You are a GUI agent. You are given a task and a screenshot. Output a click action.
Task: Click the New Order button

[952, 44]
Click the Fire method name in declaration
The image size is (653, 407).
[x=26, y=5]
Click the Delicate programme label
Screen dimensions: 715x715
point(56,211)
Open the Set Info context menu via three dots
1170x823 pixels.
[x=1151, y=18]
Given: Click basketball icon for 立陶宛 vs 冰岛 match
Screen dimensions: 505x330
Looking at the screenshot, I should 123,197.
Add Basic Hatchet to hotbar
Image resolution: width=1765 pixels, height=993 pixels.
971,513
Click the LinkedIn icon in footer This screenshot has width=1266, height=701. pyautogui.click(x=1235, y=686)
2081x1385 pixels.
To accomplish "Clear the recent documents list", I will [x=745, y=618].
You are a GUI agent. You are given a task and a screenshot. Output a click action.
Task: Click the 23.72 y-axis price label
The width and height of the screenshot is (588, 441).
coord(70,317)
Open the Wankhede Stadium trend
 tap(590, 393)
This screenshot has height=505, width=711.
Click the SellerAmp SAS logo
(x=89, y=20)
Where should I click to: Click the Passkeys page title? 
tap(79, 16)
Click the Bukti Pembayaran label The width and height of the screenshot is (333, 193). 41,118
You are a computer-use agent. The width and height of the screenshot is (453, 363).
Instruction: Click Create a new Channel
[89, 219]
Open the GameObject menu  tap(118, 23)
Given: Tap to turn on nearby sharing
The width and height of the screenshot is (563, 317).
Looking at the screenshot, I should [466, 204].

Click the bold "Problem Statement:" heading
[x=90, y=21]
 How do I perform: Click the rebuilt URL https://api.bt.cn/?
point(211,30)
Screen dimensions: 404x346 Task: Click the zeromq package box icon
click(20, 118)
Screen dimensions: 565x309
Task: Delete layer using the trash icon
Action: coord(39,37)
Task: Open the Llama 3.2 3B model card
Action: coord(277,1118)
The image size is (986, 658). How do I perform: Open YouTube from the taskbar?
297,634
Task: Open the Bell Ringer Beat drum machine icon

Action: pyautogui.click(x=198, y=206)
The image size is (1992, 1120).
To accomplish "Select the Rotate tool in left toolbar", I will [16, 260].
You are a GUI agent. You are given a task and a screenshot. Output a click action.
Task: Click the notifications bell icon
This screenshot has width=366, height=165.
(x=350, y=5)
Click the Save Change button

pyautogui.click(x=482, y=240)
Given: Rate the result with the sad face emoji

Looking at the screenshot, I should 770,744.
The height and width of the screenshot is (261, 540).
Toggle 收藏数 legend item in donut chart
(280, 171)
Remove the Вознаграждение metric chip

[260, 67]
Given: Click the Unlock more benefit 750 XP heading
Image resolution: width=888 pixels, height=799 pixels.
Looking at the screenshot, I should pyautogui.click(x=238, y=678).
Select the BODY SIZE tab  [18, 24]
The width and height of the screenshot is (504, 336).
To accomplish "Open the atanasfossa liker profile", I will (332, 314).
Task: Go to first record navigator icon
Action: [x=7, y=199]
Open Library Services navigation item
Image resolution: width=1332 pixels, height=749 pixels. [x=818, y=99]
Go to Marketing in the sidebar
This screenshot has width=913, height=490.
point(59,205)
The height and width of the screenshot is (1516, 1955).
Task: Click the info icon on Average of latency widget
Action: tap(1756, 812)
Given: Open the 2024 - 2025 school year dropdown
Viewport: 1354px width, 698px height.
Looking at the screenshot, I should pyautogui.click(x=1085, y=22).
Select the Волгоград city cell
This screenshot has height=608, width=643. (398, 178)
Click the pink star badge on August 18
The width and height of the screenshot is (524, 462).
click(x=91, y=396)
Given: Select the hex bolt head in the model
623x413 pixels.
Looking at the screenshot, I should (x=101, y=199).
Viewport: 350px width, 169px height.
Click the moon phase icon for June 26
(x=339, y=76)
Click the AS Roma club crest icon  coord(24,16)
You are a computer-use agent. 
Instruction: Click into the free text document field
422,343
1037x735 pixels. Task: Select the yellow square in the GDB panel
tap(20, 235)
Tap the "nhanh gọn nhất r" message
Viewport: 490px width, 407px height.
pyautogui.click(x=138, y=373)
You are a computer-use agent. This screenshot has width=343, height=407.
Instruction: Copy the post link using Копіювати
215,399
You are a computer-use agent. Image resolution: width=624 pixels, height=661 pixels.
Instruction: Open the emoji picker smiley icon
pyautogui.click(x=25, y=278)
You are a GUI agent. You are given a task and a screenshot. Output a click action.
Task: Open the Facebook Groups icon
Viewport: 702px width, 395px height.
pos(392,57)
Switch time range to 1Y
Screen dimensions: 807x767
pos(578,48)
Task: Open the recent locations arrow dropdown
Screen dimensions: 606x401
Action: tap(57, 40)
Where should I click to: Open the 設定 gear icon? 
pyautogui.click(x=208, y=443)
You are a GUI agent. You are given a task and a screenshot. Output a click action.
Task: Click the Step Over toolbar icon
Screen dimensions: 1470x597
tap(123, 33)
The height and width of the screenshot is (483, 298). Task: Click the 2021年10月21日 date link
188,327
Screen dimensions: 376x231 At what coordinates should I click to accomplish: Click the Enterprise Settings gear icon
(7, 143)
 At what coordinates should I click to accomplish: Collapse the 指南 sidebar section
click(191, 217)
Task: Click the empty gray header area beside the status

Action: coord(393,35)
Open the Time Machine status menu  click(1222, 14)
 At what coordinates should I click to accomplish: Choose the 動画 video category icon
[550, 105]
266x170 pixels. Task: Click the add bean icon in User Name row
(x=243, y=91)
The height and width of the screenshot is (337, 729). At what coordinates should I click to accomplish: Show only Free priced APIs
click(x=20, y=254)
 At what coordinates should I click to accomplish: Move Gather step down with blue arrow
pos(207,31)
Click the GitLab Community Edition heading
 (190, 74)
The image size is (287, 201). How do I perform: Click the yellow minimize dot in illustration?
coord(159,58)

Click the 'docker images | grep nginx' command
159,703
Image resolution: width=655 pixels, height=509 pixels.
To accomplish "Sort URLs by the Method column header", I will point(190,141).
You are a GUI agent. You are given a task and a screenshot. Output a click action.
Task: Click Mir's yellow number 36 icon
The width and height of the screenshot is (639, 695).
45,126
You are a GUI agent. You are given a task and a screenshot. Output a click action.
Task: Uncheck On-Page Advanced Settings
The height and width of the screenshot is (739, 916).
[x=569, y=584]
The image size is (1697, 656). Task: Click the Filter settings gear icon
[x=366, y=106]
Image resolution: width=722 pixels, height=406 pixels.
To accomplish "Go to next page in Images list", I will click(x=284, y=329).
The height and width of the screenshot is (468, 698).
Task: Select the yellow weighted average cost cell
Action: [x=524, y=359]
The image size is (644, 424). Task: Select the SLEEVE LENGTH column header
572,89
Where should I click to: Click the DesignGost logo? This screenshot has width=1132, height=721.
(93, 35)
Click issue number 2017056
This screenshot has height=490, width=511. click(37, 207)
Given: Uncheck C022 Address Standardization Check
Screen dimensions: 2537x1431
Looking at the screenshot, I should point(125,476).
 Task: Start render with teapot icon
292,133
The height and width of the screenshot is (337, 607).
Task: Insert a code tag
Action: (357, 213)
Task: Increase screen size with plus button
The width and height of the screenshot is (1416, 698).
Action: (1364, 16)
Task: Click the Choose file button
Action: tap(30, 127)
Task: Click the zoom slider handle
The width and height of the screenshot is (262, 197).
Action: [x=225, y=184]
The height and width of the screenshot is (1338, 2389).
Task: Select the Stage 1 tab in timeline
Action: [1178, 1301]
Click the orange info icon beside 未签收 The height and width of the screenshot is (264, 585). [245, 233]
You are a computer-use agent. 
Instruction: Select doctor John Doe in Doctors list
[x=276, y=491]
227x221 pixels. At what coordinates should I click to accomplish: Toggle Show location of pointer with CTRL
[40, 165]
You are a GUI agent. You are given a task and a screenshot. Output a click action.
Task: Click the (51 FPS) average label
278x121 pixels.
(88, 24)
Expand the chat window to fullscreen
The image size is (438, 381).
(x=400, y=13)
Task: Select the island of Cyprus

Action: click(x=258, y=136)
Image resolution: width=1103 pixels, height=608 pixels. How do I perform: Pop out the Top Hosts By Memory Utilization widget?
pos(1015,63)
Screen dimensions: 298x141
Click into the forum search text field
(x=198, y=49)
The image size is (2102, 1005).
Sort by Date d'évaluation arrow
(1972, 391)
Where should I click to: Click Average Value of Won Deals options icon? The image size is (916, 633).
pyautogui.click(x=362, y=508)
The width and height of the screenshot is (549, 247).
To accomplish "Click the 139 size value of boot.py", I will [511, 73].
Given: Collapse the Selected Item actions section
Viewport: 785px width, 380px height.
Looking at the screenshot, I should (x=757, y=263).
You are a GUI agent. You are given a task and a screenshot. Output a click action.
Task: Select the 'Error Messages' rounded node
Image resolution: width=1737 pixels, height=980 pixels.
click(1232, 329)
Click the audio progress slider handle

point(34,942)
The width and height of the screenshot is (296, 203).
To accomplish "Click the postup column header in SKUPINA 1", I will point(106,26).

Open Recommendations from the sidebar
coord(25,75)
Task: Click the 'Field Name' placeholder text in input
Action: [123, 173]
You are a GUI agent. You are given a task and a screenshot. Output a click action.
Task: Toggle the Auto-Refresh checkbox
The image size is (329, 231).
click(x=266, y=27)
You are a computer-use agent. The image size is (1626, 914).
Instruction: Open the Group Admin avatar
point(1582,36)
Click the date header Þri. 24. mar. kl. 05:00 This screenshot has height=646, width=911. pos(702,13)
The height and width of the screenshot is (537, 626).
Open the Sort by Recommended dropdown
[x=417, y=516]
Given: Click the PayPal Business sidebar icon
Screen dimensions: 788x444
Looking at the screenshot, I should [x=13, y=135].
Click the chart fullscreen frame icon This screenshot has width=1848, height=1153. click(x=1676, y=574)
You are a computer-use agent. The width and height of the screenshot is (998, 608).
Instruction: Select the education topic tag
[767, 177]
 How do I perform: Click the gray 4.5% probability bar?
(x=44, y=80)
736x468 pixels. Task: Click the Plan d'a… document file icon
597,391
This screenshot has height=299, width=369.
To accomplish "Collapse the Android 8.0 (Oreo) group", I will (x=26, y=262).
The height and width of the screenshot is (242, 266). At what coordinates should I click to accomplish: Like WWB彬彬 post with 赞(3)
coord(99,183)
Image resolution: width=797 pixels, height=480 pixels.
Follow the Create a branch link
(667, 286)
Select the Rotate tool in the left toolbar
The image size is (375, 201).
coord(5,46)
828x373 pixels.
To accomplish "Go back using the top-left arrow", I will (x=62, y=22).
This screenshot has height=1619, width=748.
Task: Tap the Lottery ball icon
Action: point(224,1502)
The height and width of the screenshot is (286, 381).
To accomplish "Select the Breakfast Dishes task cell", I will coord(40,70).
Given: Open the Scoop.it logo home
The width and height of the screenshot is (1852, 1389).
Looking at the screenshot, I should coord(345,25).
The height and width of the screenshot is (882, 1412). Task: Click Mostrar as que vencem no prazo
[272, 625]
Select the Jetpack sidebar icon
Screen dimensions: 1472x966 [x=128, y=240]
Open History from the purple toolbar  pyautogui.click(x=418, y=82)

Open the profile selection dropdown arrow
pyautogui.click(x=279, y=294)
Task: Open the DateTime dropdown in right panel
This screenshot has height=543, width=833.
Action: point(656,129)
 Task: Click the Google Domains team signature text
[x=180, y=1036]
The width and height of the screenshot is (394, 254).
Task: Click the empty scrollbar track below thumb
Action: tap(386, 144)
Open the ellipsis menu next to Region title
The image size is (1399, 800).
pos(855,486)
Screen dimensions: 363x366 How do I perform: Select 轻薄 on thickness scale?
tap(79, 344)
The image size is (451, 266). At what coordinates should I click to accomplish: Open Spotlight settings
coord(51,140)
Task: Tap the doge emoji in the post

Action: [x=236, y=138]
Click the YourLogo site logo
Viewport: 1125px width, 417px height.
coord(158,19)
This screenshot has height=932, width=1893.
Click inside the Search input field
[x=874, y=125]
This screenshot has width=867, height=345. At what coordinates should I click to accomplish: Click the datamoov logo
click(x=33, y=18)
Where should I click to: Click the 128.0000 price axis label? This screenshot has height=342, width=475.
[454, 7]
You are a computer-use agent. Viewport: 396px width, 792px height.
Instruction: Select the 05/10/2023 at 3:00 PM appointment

-----

• **What is being asked**: Output the listing lines from the line with "Image resolution: width=722" up to and including the line with "Action: (357, 213)", copied character for character.

• **Finished answer**:
Image resolution: width=722 pixels, height=406 pixels.
To accomplish "Go to next page in Images list", I will click(x=284, y=329).
The height and width of the screenshot is (468, 698).
Task: Select the yellow weighted average cost cell
Action: [x=524, y=359]
The image size is (644, 424). Task: Select the SLEEVE LENGTH column header
572,89
Where should I click to: Click the DesignGost logo? This screenshot has width=1132, height=721.
(93, 35)
Click issue number 2017056
This screenshot has height=490, width=511. click(37, 207)
Given: Uncheck C022 Address Standardization Check
Screen dimensions: 2537x1431
Looking at the screenshot, I should point(125,476).
 Task: Start render with teapot icon
292,133
The height and width of the screenshot is (337, 607).
Task: Insert a code tag
Action: (357, 213)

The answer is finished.